Chronique de Michael Bar-Zvi | Vav Behechvan 5772 , 3 novembre 2011

jeudi 3 novembre 2011, par Desinfos

Boker amis auditeurs de Radio J, hier matin les habitants de la région de Tel Aviv ont été surpris en apercevant dans leur ciel la longue trainée d’un missile balistique, que l’on ne connaissait pas. Dans un premier temps, on a cru qu’il s’agissait de la fameuse batterie de défense électronique « Kipat Barzel » contre les Kassams et les Grads du Hamas, mais en fait le ministère de la défense a rapidement annoncé que l’armée de l’air avait procédé à un essai expérimental réussi, d’un missile d’une portée de 7000km pouvant véhiculer des ogives nucléaires.


Hier également, on apprenait que des pilotes israéliens avaient procédé à des entraînements sur des avions de l’OTAN en Italie, et il semble que cette information ait été délibérément transmise à la presse, puisqu’un des officiers supérieurs israéliens l’a évoqué dans une interview et que des images ont été livrées aux journalistes.

Le même jour, on apprenait que le ministre de la défense Ehud Barak se rendait à Londres chez son homologue britannique pour une visite urgente, alors que le chef d’état-major britannique Sir David Richards venait d’achever une visite discrète en Israël. Toutes ces nouvelles ont été volontairement distillées au lendemain de débats à la Knesset, lors de la reprise des travaux du parlement, sur l’éventualité d’une attaque des installations nucléaires en Iran.

Aujourd’hui, la question de l’éventualité d’une attaque ne se pose plus, mais la seule interrogation porte sur la date, la nature et l’ampleur de cette opération. Israël préférait, au début de cette affaire, éviter une intervention militaire aérienne directe et a œuvré dans l’ombre pour retarder l’échéance, en espérant un sursaut des nations.

Un réveil est encore possible avant le mois de novembre 2012, date des élections américaines, mais aussi période à laquelle les iraniens seront en mesure, selon les spécialistes de l’agence internationale pour l’énergie atomique, de transférer les centrales nucléaires et les ogives dans des sites souterrains.

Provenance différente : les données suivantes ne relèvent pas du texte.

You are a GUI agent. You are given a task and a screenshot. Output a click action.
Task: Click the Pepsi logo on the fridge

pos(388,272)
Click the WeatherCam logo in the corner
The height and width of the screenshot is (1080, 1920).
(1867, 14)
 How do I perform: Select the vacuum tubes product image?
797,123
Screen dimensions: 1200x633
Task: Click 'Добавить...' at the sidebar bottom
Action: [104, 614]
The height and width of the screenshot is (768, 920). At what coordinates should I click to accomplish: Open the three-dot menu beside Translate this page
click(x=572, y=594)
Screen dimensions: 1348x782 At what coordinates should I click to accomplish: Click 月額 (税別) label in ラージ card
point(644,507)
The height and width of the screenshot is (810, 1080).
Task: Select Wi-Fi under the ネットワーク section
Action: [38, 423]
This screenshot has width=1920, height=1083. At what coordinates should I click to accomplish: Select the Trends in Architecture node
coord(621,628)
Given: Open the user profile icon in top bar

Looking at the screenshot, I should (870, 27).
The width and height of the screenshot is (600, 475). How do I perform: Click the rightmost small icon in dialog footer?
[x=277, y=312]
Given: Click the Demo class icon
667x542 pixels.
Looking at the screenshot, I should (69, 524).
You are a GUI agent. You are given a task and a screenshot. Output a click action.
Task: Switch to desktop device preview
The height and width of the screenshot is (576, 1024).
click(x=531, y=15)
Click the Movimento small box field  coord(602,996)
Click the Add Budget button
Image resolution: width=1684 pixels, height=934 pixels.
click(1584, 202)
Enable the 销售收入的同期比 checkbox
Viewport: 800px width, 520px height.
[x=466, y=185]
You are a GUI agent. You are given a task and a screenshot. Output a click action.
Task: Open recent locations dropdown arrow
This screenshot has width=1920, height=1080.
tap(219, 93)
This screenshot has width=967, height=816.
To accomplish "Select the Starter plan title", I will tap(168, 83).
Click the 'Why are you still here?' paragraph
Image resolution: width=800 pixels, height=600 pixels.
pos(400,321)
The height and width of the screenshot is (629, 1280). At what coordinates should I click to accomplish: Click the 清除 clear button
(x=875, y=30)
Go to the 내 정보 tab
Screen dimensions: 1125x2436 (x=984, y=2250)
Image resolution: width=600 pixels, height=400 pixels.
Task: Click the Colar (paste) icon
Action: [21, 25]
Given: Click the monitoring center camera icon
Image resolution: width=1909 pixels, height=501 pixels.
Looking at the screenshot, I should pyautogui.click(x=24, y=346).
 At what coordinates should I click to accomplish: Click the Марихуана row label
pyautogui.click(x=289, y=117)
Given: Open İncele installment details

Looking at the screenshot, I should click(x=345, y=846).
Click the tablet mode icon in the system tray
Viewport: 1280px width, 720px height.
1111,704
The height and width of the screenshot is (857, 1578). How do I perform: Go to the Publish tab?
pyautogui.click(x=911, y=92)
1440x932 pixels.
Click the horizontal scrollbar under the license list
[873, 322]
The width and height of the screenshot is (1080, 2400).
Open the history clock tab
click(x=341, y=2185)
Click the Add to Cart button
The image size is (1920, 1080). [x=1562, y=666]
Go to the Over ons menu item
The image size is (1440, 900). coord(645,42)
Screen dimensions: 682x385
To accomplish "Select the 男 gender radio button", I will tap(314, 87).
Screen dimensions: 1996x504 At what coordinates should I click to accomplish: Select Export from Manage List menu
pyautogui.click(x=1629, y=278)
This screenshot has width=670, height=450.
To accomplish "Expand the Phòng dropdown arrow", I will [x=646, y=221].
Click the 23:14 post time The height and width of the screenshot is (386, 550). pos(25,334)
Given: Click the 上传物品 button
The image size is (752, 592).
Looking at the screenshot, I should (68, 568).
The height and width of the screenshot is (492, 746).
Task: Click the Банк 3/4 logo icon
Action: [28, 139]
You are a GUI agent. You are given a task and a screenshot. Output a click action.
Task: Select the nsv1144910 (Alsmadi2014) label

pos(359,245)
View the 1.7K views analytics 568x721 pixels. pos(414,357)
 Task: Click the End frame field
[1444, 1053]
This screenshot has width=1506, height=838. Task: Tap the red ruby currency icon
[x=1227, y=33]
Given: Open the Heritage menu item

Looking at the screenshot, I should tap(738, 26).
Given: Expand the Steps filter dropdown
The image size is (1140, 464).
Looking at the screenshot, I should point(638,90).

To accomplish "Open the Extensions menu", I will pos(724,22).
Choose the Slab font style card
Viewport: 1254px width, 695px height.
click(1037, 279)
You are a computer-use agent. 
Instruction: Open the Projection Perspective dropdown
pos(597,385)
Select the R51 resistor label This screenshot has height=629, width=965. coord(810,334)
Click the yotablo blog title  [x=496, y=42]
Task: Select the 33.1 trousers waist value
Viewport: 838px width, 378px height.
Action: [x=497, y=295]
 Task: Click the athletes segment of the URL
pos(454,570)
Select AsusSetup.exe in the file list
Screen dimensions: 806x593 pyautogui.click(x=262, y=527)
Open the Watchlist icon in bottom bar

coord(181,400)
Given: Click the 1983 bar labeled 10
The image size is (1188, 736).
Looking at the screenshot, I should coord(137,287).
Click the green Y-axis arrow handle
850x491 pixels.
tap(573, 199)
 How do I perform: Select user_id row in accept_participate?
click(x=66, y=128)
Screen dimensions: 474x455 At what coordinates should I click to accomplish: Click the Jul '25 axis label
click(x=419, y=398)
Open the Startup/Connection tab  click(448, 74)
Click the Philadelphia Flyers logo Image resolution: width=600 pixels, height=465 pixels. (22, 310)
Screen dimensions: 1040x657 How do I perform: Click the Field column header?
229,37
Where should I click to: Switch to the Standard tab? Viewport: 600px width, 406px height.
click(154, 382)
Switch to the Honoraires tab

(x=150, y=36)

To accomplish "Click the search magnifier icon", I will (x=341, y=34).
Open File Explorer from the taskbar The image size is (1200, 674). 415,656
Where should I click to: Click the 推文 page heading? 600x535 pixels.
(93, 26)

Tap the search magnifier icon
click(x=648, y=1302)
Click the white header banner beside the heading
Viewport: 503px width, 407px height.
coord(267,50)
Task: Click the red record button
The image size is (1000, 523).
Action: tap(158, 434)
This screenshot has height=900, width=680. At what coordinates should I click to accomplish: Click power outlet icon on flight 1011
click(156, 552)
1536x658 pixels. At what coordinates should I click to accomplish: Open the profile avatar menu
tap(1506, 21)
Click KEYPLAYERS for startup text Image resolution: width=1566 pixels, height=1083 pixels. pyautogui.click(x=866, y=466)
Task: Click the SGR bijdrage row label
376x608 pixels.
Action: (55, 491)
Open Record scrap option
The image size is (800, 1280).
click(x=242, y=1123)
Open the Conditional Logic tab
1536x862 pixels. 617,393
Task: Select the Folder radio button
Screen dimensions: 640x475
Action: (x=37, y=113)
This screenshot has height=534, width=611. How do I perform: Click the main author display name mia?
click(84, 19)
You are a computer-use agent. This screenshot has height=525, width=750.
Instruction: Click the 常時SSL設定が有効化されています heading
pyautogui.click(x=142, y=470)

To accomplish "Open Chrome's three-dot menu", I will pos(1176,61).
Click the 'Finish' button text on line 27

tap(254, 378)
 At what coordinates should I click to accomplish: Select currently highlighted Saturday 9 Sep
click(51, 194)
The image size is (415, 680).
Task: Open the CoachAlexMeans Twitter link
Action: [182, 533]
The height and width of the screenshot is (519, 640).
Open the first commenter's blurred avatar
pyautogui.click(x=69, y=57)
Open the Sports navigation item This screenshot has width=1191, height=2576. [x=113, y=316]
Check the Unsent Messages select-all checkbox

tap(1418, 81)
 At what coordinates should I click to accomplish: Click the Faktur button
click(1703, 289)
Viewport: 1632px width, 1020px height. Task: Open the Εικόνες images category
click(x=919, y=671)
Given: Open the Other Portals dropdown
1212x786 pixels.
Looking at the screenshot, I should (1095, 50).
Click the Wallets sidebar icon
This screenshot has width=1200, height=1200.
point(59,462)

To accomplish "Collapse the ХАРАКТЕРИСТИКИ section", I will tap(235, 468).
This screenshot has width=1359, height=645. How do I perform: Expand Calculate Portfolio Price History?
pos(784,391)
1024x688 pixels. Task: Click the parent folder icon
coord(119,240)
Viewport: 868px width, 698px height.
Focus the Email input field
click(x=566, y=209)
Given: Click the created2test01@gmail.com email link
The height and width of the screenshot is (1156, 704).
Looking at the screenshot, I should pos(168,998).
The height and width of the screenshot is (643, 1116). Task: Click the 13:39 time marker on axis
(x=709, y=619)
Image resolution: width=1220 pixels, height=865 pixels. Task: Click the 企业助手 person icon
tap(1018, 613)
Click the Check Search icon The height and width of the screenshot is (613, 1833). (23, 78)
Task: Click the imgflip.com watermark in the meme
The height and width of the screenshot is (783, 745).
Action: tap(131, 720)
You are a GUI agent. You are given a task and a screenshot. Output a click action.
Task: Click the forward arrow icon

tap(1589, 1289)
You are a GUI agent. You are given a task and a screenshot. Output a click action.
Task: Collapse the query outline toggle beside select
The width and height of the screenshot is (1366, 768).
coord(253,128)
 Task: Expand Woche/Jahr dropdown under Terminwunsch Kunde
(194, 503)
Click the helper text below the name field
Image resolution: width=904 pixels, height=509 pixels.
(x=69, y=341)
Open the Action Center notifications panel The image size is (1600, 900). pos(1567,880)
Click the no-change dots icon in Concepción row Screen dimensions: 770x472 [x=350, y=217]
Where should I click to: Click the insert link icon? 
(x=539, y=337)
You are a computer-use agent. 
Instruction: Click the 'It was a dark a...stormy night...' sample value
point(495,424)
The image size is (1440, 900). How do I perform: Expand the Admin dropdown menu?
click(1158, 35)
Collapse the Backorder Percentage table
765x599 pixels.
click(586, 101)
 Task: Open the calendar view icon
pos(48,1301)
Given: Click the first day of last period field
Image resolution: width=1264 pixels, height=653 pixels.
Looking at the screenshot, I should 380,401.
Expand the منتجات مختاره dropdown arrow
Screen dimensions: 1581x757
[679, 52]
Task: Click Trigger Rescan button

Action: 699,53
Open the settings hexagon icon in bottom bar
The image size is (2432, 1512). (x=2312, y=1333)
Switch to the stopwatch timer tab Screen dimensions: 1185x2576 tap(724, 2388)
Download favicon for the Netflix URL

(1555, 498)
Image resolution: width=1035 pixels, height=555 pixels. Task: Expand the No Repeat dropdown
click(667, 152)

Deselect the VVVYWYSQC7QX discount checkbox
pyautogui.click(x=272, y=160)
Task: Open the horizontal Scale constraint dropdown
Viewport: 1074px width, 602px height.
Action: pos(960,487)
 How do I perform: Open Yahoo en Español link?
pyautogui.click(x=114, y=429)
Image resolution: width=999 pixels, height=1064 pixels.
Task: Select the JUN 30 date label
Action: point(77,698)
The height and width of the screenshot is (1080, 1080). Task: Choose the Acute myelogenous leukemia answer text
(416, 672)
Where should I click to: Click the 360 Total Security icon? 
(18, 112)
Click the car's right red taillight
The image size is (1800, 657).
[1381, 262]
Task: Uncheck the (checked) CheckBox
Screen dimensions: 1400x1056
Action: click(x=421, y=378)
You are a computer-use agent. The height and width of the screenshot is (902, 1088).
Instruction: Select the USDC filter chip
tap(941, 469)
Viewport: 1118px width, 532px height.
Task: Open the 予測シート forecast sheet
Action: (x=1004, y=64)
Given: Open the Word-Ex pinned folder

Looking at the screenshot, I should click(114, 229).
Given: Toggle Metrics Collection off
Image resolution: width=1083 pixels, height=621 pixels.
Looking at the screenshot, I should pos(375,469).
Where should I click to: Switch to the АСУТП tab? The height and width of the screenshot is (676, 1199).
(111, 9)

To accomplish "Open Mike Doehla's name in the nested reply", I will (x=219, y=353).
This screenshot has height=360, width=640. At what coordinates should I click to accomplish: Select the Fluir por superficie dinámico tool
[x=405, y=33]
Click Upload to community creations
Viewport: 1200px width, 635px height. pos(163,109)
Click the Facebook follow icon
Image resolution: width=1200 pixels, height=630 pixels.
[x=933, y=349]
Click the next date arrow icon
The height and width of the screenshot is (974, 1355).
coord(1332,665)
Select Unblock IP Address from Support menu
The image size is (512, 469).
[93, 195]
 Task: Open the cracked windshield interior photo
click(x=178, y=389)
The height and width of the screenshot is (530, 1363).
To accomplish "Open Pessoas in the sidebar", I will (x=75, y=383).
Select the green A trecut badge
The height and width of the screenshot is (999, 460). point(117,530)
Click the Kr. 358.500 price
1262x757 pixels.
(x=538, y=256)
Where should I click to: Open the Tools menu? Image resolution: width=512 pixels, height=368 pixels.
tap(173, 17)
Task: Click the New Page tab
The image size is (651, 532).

Si les puissances occidentales décidaient d’intervenir, Israël ne prendrait pas part à l’attaque, et pourrait se concentrer sur la défense de son territoire et de ses ressortissants, car il ne fait guère de doute que contrairement aux Irakiens et aux Syriens, les Iraniens ont prévu de riposter soit directement, soit par l’entremise du Hezbollah ou d’autres mouvement terroristes, ou encore avec l’aide de Bachar el Assad.

Israël devrait également de servir de base de repli et de soutien logistique pour les forces impliquées dans une telle opération.

Dans les huit derniers mois, les forces aériennes de l’OTAN ont effectué 26.000 attaques en Libye. Elles ont acquis une expérience opérationnelle importante et testé la coordination entre les armées des principaux partenaires. Il est urgent aujourd’hui de neutraliser les deux pôles de danger pour la planète que représentent les régimes de Bachar el Assad et Ahmadinedjad, pourtant même si l’OTAN en a la capacité, il n’est pas certain que les dirigeants occidentaux en aient le courage politique.

Si tel était le cas, dans les semaines à venir, Israël se trouvera seul pour prendre sa décision.